• _The request_:
Output the rows from the line with "Where should I click to: Enable the" to the line with "point(202,340)", both included, copying each line verbatim.

• _Entries from a dataset_:

· · ·

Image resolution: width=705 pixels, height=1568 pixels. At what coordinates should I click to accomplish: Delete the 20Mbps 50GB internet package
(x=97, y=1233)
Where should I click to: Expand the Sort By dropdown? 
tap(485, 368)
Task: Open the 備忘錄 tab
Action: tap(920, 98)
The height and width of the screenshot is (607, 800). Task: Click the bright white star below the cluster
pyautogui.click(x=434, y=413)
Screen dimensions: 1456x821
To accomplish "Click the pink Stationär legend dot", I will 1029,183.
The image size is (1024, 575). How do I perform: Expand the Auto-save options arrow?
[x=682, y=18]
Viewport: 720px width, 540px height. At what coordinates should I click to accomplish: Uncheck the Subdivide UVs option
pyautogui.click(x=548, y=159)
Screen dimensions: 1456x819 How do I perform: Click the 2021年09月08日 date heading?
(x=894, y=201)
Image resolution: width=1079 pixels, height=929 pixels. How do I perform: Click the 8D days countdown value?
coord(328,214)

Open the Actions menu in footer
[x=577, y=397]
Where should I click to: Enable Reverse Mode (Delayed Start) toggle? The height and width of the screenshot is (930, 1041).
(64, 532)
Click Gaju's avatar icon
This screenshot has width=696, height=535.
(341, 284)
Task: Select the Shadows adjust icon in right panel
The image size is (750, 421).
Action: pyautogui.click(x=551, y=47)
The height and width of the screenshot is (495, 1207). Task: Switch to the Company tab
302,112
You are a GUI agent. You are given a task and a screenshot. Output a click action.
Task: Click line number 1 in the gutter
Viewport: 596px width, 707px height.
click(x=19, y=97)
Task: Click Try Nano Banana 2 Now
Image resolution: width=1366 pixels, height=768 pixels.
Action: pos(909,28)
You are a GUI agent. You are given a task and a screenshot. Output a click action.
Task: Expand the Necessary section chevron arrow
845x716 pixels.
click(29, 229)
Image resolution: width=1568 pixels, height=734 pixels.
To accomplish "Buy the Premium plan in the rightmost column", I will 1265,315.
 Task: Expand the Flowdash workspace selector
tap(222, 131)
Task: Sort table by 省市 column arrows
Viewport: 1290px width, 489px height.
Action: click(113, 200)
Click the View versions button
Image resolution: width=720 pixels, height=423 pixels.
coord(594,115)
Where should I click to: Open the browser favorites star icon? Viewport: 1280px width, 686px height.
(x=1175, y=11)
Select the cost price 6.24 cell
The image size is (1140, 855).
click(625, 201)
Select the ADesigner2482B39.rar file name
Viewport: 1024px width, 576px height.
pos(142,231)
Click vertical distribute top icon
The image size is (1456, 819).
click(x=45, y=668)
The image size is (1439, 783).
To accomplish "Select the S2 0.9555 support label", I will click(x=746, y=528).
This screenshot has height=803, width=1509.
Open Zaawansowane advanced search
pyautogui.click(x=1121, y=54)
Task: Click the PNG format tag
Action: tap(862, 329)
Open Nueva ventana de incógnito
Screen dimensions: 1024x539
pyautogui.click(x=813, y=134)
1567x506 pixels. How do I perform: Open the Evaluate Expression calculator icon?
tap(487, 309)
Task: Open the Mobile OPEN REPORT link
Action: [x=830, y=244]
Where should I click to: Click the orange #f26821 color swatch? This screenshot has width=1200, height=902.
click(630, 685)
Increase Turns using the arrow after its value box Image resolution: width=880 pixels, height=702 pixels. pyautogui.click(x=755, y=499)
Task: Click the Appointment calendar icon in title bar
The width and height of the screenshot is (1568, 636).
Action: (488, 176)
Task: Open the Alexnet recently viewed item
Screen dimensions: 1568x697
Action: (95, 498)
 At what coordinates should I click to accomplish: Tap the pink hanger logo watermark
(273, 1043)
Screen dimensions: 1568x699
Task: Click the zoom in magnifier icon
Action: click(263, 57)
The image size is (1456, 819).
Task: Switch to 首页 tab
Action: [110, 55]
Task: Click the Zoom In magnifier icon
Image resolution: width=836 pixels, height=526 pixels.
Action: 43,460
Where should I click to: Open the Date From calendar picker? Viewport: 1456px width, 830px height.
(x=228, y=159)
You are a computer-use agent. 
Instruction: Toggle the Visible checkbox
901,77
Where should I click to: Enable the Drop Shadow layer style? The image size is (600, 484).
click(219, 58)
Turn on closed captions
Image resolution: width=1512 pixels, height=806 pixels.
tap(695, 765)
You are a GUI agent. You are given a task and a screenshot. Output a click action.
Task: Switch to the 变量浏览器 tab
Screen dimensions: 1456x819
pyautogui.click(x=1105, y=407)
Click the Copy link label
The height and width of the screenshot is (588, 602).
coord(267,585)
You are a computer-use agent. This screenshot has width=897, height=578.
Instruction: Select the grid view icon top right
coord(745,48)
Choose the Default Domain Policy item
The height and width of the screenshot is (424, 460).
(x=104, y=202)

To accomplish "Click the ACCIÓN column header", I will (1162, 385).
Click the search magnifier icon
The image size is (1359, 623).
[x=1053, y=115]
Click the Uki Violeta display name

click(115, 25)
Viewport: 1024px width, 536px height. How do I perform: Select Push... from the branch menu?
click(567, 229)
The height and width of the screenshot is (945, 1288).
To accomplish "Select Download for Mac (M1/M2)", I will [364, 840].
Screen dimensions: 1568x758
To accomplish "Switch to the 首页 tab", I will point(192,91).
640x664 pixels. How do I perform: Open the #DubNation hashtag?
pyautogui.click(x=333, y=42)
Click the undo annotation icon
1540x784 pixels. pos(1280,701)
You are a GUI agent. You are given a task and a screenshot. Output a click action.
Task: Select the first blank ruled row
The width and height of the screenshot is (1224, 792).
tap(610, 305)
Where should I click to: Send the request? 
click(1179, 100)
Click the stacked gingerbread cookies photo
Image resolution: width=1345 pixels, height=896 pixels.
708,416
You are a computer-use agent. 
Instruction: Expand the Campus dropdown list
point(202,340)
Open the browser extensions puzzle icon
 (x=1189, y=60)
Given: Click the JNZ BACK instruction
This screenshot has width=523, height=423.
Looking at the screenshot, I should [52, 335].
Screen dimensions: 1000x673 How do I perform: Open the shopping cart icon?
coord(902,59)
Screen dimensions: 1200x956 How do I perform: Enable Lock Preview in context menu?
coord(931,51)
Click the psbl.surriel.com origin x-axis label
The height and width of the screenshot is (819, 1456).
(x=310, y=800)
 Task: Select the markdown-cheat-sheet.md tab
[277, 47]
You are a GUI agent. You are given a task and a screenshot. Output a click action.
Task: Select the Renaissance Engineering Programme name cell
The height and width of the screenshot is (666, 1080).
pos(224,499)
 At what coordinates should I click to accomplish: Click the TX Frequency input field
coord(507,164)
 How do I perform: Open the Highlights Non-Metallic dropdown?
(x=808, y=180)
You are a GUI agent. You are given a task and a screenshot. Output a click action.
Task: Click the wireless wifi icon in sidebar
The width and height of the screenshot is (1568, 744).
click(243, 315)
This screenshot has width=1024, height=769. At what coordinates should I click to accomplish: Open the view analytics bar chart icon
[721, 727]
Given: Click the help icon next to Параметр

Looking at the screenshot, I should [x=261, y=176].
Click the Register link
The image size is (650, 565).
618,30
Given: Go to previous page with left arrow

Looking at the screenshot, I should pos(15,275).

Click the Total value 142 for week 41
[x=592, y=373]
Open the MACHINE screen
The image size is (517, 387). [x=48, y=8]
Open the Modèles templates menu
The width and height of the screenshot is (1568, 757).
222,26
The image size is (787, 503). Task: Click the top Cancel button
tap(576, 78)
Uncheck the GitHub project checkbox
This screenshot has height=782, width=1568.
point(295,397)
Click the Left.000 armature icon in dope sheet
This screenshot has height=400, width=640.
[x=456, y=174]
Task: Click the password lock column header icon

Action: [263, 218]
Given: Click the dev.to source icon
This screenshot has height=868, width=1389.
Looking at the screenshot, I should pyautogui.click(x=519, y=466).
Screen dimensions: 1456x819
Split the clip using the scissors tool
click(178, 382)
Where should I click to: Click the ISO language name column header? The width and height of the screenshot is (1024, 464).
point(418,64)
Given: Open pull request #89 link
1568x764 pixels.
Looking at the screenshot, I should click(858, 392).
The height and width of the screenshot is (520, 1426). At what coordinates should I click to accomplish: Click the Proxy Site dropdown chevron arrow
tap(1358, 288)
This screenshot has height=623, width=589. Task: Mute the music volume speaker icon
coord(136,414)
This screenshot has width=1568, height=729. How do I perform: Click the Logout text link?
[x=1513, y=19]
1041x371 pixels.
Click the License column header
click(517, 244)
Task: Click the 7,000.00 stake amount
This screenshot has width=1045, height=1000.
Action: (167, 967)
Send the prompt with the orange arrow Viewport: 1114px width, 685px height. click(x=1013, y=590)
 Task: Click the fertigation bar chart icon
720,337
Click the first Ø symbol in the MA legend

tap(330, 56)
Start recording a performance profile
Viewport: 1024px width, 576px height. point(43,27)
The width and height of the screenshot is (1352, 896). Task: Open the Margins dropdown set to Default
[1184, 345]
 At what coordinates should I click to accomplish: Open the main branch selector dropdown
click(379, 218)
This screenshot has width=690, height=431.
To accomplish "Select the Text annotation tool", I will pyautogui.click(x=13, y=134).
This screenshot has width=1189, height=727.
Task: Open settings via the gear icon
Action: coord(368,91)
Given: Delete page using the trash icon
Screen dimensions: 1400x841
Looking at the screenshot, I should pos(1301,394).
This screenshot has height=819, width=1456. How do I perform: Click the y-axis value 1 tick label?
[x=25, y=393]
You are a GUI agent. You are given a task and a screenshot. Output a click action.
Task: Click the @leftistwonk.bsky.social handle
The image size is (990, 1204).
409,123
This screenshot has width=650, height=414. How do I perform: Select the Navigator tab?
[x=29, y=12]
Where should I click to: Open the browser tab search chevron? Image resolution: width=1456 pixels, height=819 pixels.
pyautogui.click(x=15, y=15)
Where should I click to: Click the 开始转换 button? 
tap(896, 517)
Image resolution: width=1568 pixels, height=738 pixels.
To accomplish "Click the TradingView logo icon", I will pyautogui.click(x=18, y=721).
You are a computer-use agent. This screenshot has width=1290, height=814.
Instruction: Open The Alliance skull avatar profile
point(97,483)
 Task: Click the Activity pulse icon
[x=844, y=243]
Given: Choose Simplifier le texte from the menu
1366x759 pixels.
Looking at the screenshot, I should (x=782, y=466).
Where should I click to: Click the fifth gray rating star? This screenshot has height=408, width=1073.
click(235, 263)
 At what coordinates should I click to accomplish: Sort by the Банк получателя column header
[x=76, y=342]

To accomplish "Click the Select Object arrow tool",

· · ·

• _Solution to this task_:
Where should I click to: Enable the Drop Shadow layer style? The image size is (600, 484).
click(219, 58)
Turn on closed captions
Image resolution: width=1512 pixels, height=806 pixels.
tap(695, 765)
You are a GUI agent. You are given a task and a screenshot. Output a click action.
Task: Switch to the 变量浏览器 tab
Screen dimensions: 1456x819
pyautogui.click(x=1105, y=407)
Click the Copy link label
The height and width of the screenshot is (588, 602).
coord(267,585)
You are a computer-use agent. This screenshot has width=897, height=578.
Instruction: Select the grid view icon top right
coord(745,48)
Choose the Default Domain Policy item
The height and width of the screenshot is (424, 460).
(x=104, y=202)

To accomplish "Click the ACCIÓN column header", I will (1162, 385).
Click the search magnifier icon
The image size is (1359, 623).
[x=1053, y=115]
Click the Uki Violeta display name

click(115, 25)
Viewport: 1024px width, 536px height. How do I perform: Select Push... from the branch menu?
click(567, 229)
The height and width of the screenshot is (945, 1288).
To accomplish "Select Download for Mac (M1/M2)", I will [364, 840].
Screen dimensions: 1568x758
To accomplish "Switch to the 首页 tab", I will point(192,91).
640x664 pixels. How do I perform: Open the #DubNation hashtag?
pyautogui.click(x=333, y=42)
Click the undo annotation icon
1540x784 pixels. pos(1280,701)
You are a GUI agent. You are given a task and a screenshot. Output a click action.
Task: Select the first blank ruled row
The width and height of the screenshot is (1224, 792).
tap(610, 305)
Where should I click to: Send the request? 
click(1179, 100)
Click the stacked gingerbread cookies photo
Image resolution: width=1345 pixels, height=896 pixels.
708,416
You are a computer-use agent. 
Instruction: Expand the Campus dropdown list
point(202,340)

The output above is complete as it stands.